(Dataset entries)
=== Begin Enclosure ===

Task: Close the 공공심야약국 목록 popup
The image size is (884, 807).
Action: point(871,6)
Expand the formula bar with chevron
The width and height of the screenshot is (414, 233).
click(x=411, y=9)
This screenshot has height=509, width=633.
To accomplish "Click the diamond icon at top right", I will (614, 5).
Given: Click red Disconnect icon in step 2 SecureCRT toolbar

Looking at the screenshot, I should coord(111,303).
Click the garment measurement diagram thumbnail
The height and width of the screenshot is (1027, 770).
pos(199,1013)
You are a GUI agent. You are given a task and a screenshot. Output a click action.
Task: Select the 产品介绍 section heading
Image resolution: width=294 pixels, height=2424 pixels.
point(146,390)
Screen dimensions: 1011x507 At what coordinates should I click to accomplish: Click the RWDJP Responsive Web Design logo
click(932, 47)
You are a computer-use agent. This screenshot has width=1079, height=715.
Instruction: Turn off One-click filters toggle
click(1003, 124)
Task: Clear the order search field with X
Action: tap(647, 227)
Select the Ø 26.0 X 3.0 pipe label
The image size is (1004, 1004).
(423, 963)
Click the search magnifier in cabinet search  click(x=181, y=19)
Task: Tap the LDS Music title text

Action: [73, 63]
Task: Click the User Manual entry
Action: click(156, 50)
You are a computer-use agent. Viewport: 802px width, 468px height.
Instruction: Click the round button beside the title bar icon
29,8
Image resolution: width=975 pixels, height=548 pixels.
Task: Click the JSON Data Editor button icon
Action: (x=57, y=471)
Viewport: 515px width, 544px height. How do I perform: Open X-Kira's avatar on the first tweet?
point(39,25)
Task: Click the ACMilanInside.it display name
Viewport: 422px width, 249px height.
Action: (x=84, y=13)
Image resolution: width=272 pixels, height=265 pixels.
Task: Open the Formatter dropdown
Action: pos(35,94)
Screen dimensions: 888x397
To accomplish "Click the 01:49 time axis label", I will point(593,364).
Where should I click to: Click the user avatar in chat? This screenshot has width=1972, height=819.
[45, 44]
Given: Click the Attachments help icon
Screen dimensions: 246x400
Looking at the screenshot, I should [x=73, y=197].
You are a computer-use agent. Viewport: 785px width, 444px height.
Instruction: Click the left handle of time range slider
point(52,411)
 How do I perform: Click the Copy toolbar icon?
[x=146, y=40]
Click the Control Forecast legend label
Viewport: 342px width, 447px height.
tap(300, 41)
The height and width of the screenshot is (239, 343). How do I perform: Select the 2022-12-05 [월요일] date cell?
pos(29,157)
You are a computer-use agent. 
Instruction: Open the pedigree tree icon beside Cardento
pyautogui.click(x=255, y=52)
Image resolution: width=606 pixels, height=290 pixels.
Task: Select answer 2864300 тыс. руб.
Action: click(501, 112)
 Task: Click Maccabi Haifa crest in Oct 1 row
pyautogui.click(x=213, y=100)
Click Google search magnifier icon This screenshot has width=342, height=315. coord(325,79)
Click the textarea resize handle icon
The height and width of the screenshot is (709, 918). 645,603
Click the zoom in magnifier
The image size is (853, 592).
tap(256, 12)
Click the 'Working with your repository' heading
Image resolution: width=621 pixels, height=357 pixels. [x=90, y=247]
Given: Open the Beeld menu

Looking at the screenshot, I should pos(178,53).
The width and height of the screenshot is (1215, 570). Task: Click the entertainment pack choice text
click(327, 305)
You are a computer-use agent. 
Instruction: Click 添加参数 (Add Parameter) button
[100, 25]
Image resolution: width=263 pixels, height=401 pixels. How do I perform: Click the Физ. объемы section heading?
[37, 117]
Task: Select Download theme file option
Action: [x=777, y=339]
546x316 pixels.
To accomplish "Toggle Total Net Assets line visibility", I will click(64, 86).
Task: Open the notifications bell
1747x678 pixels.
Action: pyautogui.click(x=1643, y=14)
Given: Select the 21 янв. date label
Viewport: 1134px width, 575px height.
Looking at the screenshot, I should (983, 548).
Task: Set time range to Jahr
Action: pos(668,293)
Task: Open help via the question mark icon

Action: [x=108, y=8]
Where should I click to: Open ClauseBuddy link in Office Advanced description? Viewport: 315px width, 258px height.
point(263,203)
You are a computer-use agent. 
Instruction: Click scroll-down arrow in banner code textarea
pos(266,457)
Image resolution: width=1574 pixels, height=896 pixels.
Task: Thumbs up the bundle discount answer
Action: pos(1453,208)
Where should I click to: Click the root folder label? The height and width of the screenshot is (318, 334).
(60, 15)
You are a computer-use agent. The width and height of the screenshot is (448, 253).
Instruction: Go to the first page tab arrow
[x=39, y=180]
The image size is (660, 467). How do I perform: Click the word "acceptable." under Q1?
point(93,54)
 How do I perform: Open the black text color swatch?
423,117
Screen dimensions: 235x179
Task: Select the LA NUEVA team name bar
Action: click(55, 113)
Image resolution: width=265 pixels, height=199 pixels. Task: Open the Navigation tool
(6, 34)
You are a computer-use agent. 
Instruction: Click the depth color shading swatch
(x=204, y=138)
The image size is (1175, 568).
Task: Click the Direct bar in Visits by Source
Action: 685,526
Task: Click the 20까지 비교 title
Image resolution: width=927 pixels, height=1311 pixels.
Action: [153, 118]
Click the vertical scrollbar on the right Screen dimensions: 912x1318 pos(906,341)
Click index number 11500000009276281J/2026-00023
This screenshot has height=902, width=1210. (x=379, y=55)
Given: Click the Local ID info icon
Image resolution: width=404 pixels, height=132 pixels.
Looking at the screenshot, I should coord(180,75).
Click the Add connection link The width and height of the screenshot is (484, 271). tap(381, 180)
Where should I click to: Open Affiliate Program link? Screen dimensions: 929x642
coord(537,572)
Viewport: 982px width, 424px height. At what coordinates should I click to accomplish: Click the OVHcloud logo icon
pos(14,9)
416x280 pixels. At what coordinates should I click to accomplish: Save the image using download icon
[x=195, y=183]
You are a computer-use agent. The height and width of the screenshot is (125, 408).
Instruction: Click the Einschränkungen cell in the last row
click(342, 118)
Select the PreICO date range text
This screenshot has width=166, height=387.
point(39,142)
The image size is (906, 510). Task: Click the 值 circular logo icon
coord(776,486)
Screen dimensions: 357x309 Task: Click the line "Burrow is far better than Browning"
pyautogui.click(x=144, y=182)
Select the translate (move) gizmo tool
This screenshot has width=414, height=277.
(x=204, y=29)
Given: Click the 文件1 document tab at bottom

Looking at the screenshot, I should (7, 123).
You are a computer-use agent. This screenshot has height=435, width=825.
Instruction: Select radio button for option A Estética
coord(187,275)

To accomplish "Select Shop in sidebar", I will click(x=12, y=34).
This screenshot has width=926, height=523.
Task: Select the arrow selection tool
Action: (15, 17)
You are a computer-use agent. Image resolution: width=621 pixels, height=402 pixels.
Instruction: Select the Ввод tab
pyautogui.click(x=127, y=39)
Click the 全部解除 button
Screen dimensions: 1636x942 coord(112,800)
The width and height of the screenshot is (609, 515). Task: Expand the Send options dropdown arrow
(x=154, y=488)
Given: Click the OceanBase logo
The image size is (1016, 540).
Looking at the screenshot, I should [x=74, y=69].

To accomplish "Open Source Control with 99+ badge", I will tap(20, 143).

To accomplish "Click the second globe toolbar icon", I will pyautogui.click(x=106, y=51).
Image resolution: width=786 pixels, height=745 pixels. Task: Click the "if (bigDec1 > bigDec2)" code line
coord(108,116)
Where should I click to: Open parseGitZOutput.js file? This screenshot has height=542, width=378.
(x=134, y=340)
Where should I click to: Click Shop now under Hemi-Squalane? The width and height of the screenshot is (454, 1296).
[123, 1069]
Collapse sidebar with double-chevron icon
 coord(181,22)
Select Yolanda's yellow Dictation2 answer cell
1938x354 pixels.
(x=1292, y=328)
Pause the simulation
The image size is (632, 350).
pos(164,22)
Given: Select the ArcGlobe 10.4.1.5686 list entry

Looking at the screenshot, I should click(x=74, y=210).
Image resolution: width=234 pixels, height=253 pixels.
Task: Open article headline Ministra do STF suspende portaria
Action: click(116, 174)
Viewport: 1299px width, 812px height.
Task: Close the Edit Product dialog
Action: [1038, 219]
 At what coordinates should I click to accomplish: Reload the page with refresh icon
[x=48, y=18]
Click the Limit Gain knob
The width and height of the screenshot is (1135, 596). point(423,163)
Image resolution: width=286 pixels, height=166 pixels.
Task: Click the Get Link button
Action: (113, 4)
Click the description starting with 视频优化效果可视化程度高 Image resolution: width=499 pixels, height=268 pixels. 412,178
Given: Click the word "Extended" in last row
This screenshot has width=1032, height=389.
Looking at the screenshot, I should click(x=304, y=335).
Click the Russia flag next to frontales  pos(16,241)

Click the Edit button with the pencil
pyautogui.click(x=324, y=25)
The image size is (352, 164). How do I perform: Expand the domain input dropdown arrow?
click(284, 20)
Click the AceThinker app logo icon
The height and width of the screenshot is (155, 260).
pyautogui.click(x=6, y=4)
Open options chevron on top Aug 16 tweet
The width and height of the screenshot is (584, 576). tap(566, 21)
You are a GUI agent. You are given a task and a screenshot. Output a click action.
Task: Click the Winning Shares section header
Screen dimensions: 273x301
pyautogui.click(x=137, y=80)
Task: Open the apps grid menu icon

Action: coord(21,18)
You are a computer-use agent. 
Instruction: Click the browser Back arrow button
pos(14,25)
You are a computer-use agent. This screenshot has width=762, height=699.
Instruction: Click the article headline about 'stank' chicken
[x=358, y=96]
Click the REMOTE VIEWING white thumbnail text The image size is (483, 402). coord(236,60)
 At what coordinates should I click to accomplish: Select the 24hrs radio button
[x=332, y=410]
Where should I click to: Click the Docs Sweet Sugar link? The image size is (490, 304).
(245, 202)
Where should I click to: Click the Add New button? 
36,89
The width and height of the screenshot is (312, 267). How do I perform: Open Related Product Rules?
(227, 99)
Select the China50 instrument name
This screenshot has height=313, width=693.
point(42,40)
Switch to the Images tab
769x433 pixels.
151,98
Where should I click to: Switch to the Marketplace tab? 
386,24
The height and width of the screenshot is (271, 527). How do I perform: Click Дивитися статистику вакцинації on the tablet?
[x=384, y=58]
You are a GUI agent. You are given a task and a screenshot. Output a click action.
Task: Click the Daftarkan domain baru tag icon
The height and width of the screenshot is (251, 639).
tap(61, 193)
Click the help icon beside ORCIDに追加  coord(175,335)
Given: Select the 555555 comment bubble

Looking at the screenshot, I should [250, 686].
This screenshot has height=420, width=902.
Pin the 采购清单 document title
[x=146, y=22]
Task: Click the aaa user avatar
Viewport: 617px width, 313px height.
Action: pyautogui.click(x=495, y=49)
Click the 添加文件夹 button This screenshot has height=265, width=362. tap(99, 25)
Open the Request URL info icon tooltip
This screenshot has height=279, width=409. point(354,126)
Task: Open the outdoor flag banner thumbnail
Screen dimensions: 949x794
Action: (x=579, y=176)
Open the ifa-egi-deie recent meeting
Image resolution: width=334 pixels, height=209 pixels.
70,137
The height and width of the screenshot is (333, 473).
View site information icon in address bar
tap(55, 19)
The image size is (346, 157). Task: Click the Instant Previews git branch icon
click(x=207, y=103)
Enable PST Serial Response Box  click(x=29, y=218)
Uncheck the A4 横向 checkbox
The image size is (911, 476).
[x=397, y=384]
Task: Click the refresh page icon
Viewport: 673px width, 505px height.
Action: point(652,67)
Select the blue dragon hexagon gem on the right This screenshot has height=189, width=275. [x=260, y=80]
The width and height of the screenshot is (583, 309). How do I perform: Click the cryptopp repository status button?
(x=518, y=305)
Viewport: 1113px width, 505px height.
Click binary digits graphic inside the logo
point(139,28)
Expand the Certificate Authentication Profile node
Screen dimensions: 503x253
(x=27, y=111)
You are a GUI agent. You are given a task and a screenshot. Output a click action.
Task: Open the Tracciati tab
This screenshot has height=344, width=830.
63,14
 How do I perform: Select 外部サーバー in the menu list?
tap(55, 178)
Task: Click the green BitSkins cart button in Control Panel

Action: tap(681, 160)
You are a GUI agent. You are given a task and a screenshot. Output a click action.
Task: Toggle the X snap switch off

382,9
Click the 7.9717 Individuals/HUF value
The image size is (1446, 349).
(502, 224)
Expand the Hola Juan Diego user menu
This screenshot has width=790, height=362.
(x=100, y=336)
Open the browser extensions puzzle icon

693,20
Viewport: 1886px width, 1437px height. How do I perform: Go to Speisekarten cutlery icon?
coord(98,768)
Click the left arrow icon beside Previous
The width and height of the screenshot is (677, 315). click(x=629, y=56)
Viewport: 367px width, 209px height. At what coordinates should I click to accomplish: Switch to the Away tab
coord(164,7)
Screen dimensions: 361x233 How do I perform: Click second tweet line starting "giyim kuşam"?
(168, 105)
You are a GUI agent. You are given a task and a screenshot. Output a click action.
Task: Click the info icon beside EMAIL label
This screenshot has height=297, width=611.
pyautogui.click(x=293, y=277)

=== End Enclosure ===

### TASK
Quote the records above exactly, from the first line through the line containing "has width=1079, height=715.", and nothing more.

### SOLUTION FOR THIS PROBLEM
Task: Close the 공공심야약국 목록 popup
The image size is (884, 807).
Action: point(871,6)
Expand the formula bar with chevron
The width and height of the screenshot is (414, 233).
click(x=411, y=9)
This screenshot has height=509, width=633.
To accomplish "Click the diamond icon at top right", I will (614, 5).
Given: Click red Disconnect icon in step 2 SecureCRT toolbar

Looking at the screenshot, I should coord(111,303).
Click the garment measurement diagram thumbnail
The height and width of the screenshot is (1027, 770).
pos(199,1013)
You are a GUI agent. You are given a task and a screenshot. Output a click action.
Task: Select the 产品介绍 section heading
Image resolution: width=294 pixels, height=2424 pixels.
point(146,390)
Screen dimensions: 1011x507 At what coordinates should I click to accomplish: Click the RWDJP Responsive Web Design logo
click(932, 47)
You are a computer-use agent. This screenshot has width=1079, height=715.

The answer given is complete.